Construct serverless application

S3: static content
Lambda & API Gateway: Dynamic API requests
DynamoDB: store session & user state
Cognito: end-user registration, authentication (user pool), and access control to resources (identity pool)
SAM: describe elements of the app
CodeStar: CI / CD pipeline

Data processing (Lambda itself is stateless)

Lambda & Kinesis
Lambda & S3: trigger computation in response to object creation / event updates
Step Functions: stateful long-running workflows

Serverless & Lambda

Lambda

FaaS: Build reactive, event-driven system
Multiple, simultaneous events: Run more copies of the function in parallel
Lambda executes in a container (sandbox) that isolates it from other functions
Lambda also provides a RESTful API, which can directly invoke a Lambda function

Lambda function

Code
Configuration
Event sources (detect events & invoke function, e.g. API Gateway, SNS)

Run the code package

Download from S3 bucket
Install in the Lambda runtime environment (based on Amazon Linux AMI)
Invoke as needed

🧡 Handler

Specific code method. Specify the handler when create the Lambda function
Handler can call other methods & functions within the files & classes you’ve uploaded
Event object
Context object: allows function code to interact with the Lambda execution environment
- AWS RequestId
- Remaining time
- Logging: Stream log statements to CW logs

Lambda: Statelessness & Reuse

Warm container: already active, invoked before (faster code execution)
Cold start: create & invoke for the first time (slower)

Event Sources

Invocation patterns

Push Model (passive user)
Pull Model (active user)
- Polls data source, batching new records together in a single function invocation

Lambda functions can be executed async / sync. Choose InvocationType parameter. It has 3 possible values:

RequestResponse: Sync
Event: Async
DryRun: Test, not actually executing

Push model event source (Trigger Lambda)

S3 (Async)
API Gateway (Async / sync)
- Sync: API as Lambda proxy
- Async: API as AWS service proxy (return immediately with empty response)
SNS (Async): Automated response to CW alarms
CF (Sync)
CW Events (Async): AWS services publish resource state changes to CW Events (for event-driven ops automation)

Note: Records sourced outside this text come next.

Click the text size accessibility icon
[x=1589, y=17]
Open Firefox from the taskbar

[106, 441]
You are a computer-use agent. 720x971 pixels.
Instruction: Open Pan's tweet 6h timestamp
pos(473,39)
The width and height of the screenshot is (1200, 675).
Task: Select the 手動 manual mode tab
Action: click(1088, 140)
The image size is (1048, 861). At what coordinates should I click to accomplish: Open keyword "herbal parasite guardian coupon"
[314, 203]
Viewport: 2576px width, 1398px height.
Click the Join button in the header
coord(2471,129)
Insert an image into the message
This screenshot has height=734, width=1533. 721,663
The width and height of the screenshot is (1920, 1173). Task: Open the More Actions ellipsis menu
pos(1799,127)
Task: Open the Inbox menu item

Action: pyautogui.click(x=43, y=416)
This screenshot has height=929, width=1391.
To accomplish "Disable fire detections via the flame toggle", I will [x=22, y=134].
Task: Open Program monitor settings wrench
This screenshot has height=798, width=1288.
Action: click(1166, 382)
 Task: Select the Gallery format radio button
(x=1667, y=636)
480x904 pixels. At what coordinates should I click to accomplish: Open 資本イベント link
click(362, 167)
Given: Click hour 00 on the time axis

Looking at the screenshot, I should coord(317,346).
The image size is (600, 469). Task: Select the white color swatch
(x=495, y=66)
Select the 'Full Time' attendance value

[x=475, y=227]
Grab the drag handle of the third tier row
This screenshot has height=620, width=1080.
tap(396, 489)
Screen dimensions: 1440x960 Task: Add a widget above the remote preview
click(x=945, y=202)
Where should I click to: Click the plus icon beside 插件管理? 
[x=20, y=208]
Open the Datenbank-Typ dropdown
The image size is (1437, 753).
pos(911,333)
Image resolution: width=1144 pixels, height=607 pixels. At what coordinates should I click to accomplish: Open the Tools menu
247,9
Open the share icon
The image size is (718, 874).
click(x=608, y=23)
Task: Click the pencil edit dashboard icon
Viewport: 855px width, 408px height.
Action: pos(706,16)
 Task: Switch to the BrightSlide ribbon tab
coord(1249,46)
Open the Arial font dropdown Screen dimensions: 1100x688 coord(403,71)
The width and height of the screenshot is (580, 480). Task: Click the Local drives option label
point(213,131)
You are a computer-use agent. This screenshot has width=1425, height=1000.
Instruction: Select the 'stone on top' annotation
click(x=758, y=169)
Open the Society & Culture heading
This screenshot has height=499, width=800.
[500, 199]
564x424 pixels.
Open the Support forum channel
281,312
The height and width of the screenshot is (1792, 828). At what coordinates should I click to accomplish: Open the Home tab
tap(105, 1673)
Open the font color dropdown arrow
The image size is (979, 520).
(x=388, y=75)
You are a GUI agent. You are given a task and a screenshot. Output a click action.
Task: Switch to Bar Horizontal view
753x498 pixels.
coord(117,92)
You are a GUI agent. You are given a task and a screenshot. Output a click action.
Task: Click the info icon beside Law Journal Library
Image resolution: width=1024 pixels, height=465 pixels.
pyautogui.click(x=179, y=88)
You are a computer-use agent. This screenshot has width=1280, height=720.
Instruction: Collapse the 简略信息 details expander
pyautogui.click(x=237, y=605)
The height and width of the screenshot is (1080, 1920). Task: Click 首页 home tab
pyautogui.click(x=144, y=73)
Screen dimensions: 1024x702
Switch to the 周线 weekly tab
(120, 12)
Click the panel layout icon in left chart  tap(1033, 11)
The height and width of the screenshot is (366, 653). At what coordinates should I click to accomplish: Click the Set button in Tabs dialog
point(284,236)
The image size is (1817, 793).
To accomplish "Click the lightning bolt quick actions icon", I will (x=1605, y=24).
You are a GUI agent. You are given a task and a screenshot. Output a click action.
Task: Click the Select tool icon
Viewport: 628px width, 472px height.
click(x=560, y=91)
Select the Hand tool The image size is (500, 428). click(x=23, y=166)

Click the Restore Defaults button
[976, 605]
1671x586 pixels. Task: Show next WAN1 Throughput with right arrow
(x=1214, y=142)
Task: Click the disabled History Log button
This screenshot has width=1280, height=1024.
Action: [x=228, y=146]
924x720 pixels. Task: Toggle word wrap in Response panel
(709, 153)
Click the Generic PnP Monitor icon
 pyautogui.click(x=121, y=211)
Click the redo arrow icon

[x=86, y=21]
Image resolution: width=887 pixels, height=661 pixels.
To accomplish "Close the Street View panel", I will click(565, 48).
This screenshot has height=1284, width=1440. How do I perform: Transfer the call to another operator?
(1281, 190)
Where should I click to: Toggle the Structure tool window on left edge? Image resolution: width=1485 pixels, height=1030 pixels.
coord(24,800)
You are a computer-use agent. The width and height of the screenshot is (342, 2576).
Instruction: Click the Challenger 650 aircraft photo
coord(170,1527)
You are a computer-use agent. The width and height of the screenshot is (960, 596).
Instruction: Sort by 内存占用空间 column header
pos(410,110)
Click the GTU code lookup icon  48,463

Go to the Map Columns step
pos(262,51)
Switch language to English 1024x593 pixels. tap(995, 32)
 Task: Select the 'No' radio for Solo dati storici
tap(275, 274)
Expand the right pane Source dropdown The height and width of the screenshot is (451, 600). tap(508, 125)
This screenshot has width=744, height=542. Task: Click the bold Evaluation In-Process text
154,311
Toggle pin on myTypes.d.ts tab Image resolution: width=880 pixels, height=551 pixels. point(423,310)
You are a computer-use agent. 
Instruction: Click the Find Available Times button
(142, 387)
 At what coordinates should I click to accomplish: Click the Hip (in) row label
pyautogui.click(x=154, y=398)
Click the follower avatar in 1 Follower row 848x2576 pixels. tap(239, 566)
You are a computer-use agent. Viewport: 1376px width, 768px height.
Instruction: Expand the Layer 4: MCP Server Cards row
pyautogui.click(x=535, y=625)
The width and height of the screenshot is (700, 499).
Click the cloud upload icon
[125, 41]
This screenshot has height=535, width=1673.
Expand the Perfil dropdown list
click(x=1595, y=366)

Pull model event source (Lambda trigger them, all are sync)

DynamoDB (Sync)
- Workflows triggered as changes occur in a DynamoDB table
- Replicate DynamoDB table to another Region
Kinesis Streams (Sync): Real-time data processing

Lambda Config

Aliases (Versioning)

To version the Lambda functions: Aliases (Pointer to a specific Lambda version)

live / prod / active
blue / green
debug

Environment Variables (Config)

Use env var with Lambda: Separate code & config
Lambda enables user to dynamically pass data to function code
Key-value pairs, encrypted at rest
Encrypt with KMS before creating the function, store cyphertext as variable value
Use cases
- Log setting (INFO, DEBUG, etc)
- Dependency & database connection credentials

IAM role

Policies can be associated with IAM roles
Assign IAM execution role to Lambda functions
Source code is decoupled from the security aspect, does not need any credential check / rotation

Function permissions

Pull model event sources ONLY
- Make sure actions are permitted
- AWS provides a set of IAM roles associated with each of the pull-based event sources

Outbound Network Connectivity

Default: VPC managed by Lambda, not private connection
VPC: Communicate via ENI (Elastic Network Interface), connect to private resources
- ENIs can be assigned security groups
- Route traffic based on the route tables of ENIs’ subnets
  If you choose VPC, you need to manage:
  - Subnets, ensure multi-AZ
  - Allocate IP addresses to each subnet
  - VPC network design
  - Code start time increase, if invocation requires new ENI to be created just in time

DLQ (Dead Letter Queue)

SNS topic / SQS queue
Destination for all filed invocation events
Use DLQ if you need all Lambda invocation complete eventually, even if execution is delayed

Timeout:

Time limit for a single invocation of a Lambda function (300 s)
Sometimes need to fail fast
Should not rely on background / async processes for critical activities

Architecture Best Practices

Security

General

One IAM role per function (1 : 1 relations, decouple the IAM role)
Use temporary AWS credentials (SDK, manage retrieval & rotation)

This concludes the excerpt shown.